Intestinal parasitic infections and associated factors among people living with HIV/AIDS in Ethiopia: A systematic review and meta-analysis.PLoS One. 2020; 15(12):e0244887.Plos
Intestinal parasitic infections are major public health problems throughout the world, particularly in people living with HIV/AIDS. People living with HIV/AIDS are vulnerable groups for a variety of diseases, hence they are easily affected by opportunistic and non-opportunistic intestinal parasites due to the weakening of their immunity. Therefore, this study aimed to estimate the pooled prevalence and factors associated with intestinal parasitic infections among people living with HIV/AIDS in Ethiopia.
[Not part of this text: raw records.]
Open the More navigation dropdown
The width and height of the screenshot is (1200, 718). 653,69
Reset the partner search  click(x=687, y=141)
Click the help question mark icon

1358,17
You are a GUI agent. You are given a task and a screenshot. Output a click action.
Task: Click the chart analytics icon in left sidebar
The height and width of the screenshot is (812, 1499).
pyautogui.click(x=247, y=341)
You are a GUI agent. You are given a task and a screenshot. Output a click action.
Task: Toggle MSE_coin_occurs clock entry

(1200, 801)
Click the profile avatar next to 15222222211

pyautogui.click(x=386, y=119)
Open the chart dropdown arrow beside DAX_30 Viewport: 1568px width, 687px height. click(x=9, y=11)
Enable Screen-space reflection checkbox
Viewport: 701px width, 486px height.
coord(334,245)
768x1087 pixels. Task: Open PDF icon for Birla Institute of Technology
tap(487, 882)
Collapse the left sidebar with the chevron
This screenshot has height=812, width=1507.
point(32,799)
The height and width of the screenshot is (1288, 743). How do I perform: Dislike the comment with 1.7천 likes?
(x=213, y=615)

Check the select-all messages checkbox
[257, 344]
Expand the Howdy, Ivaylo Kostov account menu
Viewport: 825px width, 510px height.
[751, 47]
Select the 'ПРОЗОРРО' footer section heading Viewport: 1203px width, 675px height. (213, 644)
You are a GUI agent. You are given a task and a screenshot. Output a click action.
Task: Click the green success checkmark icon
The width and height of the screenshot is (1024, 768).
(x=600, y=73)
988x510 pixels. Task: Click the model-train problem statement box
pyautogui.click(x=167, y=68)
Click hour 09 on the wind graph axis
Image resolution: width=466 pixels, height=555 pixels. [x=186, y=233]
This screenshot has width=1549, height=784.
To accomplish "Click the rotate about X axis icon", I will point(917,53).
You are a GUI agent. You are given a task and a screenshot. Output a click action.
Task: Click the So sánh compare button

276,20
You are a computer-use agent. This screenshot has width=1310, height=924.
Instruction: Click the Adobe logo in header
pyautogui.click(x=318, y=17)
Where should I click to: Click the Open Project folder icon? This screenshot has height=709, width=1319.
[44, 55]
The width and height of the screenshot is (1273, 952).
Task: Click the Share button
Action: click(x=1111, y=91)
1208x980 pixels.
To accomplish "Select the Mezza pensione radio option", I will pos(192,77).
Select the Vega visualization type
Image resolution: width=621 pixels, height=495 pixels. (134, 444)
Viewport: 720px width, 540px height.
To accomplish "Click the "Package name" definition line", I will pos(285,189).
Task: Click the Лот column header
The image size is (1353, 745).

Articles were identified through search engines in the online electronic databases PubMed/MEDLINE, EMBASE, HINARI, CINAHL, Cochrane Library, Google Scholar, and reference lists of previous studies following the PRISMA Protocol. Studies conducted between 2003 and 2020 with English language were included in this study. This review included papers with having high-quality NOS scores. Meta-analysis was computed using STATA version 11 software. Heterogeneity was assessed using the Cochrane Q-test and I2 test statistics. Subgroup and sensitivity analysis was employed with evidence of heterogeneity. Publication bias was determined using the funnel plot and Egger's regression test statistic.
This study included a total of twenty-two cross-sectional studies with 5,833 study participants. The mean age of the study participants was 35 years old. The pooled prevalence of intestinal parasitic infection among people living with HIV/AIDS in Ethiopia was 39.15% (95%CI: 32.34, 45.95). The pooled prevalence of intestinal parasitic infections among people living with HIV/AIDS who had taking ART and who had not to start ART was found to be 28.27% (95%CI 22.47, 34.06) and 41.63% (95%CI: 28.75, 54.52) respectively. Unavailability of latrine (AOR: 4.87, (95% CI: 2.39, 9.92)), CD4+ T cell count <200cells/μl ((AOR: 3.53, (95%CI: 1.98, 6.27)), and having a history of diarrhea (AOR: 4.79 (95%CI: 1.53, 14.99) were factors significantly associated with intestinal parasitic infections.
In this study, the overall pooled prevalence of intestinal parasitic infections among HIV/AIDS patients in Ethiopia was relatively high. CD4+ T-cell count <200cells/μl, unavailability of a latrine, and history of diarrhea were significantly associated with intestinal parasitic infections. Therefore, the policymakers and health care professionals could give special attention to the presence of latrines, early detection and treatment of intestinal parasitic infections, and early initiation of ART drugs.